Untuk setiap pengambilan air bawah tanah dengan debit lebih dari 50 liter per detik sebagaimana dimaksud di atas diwajibkan menyediakan satu sumur bor khusus untuk memonitor perubahan lingkungan sebagai akibat pengambilan air bawah tanah di daerah sekitarnya. Direktur dan kepala kantor wilayah dapat menyarankan penangguhan dan atau pencabutan izin pengambilan air bawah tanah atau mata air apabila mengganggu keseimbangan air bawah tanah atau menyebabkan terjadinya kerusakan lingkungan.
Pengawasan dilakukan oleh Dirjen Geologi dan Sumberdaya Mineral, Direktoran Geologi Tata Lingkungan dan Kantor Wilayah Departemen Pertambangan dan Energi setempat bekerja sama dengan Pemerintah Daerah.
Tahapan-tahapan di atas jelas menunjukkan bahwa asas kemanfaatan, keseimbangan dan kelestarian telah dijabarkan dalam Peraturan Daerah atau Keputusan Gubernur. Hal ini berdampak positip karena menurut peraturan jika masih ada air PAM, maka yang didahulukan adalah air PAM bukan izin pengeboran air bawah tanah. Artinya air bawah tanah dijadikan sebagai alternatif terakhir jika tidak terpenuhi oleh air PAM.

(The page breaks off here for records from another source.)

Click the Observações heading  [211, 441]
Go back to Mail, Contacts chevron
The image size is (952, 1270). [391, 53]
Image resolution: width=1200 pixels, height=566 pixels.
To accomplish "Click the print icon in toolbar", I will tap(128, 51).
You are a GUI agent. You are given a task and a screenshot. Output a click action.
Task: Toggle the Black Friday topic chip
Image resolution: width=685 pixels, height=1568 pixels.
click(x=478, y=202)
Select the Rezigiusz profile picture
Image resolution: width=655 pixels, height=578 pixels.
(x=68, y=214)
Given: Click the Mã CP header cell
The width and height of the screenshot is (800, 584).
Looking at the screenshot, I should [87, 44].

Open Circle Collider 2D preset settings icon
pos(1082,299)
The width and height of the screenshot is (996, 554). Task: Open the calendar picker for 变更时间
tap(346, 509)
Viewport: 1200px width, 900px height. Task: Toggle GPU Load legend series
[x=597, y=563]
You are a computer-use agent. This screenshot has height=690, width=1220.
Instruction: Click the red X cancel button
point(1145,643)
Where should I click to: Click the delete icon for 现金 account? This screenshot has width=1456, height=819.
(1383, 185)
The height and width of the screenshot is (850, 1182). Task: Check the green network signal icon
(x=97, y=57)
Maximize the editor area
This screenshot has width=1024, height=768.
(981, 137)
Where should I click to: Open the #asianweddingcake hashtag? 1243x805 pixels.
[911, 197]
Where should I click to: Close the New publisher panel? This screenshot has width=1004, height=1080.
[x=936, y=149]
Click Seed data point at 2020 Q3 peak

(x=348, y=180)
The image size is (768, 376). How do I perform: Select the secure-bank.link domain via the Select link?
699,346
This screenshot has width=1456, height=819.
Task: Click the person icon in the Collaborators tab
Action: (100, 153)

Dari data yang ada, pada tahun 1997, cakupan PAM JAYA adalah sekitar 47% yang meliputi sekitar 460.000 sambungan pelanggan, sementara itu total air terjual mencapai 201 juta M3. Di tahun 2002, cakupan pelayanan telah meningkat menjadi 54 % dengan jumlah konsumen sekitar 610.000, yang 80% diantaranya merupakan sambungan rumah tangga. Peningkatan jumlah pelanggan air PAM dengan melebarnya jaringan PAM berakibat turunnya pemakaian air bawah tanah sebagai contoh pemakaian air bawah tanah tahun 1993 adalah 33.208.154 M3; tahun 1994 = 35.893.037 M3; tahun 1995 = 29.622.238 M3; tahun 1996 = 26.333.157 M3. Dari turunnya pemakaian air bawah tanah di atas dan dari naiknya pelanggan air PAM membuktikan bahwa Peraturan mengenai Pemboran Air Bawah Tanah dan Pemakaian Air Bawah Tanah mencapai sasarannya. Artinya air bawah tanah dipakai sehemat mungkin, yang diutamakan adalah air permukaan/ air PAM.
BAB IV
PENUTUP
KESIMPULAN
Bahwa penerapan Peraturan Daerah Nomor 2 tahun 1994 tentang Pemboran dan Pemakaian Air Bawah Tanah di Wilayah DKI Jakarta mencapai sasarannya dalam arti menghemat debit air bawah tanah demi generasi penerus.
Bahwa dampak pengambilan air bawah tanah seperti penyusupan air asin, amblasan tanah dan pencemaran dapat ditanggulangi dengan : pengaktifan situ, daur hidrologi, resapan buatan, pengaturan kembali tata ruang, pembangunan waduk, metoda injeksi, pengaturan pengurangan pemompaan air dangkal dan dalam, memompa air asin, memperbanyak jaringan PAM dan tindakan pendukung.
Bahwa usaha yang dilakukan Pemerintah Daerah dalam hal pengendalian dan pengawasan pengambilan air bawah tanah berjalan cukup optimal, hal ini terbukti dengan berkurangnya pemakaian air bawah tanah dari tahun ke tahun.
SARAN
Kepada pemakai air tanah dangkal maupun dalam sebaiknya memakai dengan hemat agar kesinambungan air bersih tetap terjaga dari generasi ke generasi.
Hendaknya dipraktekkan semboyan “Siapa yang memerlukan dan mengambil air tanah haruslah menyumbang dengan memasukkan air hujan ke dalam tanah.” Artinya diharapkan kepada semua anggota masyarakat memperluas resapan air di lingkungannya.